Collected data entries:
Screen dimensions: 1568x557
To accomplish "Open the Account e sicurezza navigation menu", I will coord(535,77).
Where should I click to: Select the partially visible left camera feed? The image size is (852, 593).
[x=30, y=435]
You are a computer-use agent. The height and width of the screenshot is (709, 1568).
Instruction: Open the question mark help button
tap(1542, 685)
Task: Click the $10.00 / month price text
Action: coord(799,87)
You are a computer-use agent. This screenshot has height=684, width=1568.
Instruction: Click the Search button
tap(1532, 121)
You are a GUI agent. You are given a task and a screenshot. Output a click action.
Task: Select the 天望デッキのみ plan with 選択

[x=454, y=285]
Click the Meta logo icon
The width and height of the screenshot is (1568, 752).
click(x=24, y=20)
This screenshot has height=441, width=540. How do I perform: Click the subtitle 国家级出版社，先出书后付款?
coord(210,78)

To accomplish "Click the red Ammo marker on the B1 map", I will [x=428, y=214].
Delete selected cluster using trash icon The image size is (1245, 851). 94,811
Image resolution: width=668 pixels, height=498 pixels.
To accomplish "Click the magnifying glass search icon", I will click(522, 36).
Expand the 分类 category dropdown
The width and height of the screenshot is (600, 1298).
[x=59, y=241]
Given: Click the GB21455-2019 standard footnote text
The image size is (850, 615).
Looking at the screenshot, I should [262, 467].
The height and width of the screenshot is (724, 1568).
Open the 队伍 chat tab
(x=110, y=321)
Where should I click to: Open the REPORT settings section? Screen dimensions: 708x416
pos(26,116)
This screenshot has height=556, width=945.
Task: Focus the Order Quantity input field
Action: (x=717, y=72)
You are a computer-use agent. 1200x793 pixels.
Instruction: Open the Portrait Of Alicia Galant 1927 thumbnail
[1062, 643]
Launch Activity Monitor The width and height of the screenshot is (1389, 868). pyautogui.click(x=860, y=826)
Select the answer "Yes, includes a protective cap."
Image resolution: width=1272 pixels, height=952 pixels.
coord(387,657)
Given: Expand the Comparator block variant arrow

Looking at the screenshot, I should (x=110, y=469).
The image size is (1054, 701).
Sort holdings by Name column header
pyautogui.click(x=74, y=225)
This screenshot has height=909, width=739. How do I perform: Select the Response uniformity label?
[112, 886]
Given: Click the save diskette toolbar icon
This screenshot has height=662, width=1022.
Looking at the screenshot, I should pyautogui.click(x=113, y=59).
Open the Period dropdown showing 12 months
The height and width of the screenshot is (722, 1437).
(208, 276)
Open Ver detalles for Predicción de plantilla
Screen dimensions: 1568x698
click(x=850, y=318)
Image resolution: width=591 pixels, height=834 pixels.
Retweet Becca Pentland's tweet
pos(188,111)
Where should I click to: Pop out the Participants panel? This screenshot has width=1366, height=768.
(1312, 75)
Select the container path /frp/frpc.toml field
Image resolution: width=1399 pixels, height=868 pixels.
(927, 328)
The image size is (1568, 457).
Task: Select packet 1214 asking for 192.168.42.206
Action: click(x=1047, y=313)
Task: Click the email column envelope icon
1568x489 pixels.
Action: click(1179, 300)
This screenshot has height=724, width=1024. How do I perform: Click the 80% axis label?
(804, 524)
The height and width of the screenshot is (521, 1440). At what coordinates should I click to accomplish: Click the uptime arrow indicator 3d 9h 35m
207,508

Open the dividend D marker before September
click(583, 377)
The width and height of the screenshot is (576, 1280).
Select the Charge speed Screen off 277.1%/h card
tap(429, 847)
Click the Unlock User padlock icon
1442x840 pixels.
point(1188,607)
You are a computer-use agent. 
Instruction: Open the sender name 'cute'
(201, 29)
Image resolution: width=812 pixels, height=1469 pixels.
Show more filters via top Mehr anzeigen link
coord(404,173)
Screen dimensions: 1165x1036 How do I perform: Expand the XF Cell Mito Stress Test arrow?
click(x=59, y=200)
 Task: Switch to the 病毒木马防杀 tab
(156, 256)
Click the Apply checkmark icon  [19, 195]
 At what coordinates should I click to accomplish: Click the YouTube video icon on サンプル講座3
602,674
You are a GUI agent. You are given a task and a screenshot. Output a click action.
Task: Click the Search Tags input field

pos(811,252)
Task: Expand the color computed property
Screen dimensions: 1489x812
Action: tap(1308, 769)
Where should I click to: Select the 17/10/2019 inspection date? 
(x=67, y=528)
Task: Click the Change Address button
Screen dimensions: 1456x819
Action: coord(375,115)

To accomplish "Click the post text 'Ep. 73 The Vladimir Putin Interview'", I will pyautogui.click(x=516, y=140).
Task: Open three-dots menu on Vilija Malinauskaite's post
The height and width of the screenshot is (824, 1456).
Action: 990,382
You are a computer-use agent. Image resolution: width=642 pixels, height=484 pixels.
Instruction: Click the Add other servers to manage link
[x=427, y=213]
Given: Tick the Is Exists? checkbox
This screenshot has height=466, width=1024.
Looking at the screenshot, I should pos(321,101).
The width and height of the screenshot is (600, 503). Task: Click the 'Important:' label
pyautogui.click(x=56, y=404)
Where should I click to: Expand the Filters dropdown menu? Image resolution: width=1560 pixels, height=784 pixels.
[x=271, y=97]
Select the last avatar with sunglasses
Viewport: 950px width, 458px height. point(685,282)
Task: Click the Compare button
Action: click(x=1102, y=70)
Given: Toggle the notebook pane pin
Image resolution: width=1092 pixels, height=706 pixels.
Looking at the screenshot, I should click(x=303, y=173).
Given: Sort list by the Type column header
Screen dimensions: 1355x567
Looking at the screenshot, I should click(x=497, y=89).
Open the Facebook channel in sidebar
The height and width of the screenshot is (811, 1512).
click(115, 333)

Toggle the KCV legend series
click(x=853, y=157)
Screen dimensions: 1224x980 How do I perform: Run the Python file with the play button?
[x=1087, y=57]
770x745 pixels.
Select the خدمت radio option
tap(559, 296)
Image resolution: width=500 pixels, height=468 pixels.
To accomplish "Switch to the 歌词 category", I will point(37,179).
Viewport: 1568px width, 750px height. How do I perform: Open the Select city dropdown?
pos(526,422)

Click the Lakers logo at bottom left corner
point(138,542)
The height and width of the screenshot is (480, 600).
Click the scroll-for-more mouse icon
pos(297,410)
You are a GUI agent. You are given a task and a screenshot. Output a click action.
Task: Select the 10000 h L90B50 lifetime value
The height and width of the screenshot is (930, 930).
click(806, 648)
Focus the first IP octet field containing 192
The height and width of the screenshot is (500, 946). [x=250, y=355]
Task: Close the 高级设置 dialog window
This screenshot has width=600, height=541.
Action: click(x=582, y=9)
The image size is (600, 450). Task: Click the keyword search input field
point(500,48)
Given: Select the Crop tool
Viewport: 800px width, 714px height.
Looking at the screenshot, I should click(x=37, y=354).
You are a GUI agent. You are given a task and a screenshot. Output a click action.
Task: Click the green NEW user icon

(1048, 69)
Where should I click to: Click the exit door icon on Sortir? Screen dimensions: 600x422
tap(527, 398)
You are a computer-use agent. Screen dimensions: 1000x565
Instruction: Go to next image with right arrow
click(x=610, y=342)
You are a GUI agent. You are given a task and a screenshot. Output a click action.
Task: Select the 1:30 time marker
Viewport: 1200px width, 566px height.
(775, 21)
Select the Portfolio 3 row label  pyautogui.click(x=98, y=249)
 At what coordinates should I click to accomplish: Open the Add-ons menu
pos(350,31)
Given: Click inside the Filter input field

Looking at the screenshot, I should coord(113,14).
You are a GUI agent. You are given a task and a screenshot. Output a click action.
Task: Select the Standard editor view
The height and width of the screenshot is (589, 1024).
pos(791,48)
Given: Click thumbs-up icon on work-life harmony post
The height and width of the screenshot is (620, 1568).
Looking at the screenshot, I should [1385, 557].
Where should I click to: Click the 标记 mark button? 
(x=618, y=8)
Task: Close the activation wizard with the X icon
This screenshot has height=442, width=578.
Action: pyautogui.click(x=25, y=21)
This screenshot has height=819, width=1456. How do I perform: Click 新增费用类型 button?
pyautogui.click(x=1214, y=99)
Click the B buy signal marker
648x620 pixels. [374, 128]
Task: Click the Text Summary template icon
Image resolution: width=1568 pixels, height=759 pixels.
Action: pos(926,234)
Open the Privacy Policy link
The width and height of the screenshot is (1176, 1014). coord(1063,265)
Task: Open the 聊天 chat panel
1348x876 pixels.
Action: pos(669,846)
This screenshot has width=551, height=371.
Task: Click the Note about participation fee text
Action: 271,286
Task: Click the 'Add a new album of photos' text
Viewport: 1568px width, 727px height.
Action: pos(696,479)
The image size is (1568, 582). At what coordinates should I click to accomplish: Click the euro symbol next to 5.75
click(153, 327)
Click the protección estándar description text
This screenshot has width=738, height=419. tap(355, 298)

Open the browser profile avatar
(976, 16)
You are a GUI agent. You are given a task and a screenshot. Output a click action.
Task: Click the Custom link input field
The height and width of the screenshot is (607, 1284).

Activity:
Look through the data above for the word "post". Report each line where it occurs.

Exercise response:
To accomplish "Click the post text 'Ep. 73 The Vladimir Putin Interview'", I will pyautogui.click(x=516, y=140).
Task: Open three-dots menu on Vilija Malinauskaite's post
Given: Click thumbs-up icon on work-life harmony post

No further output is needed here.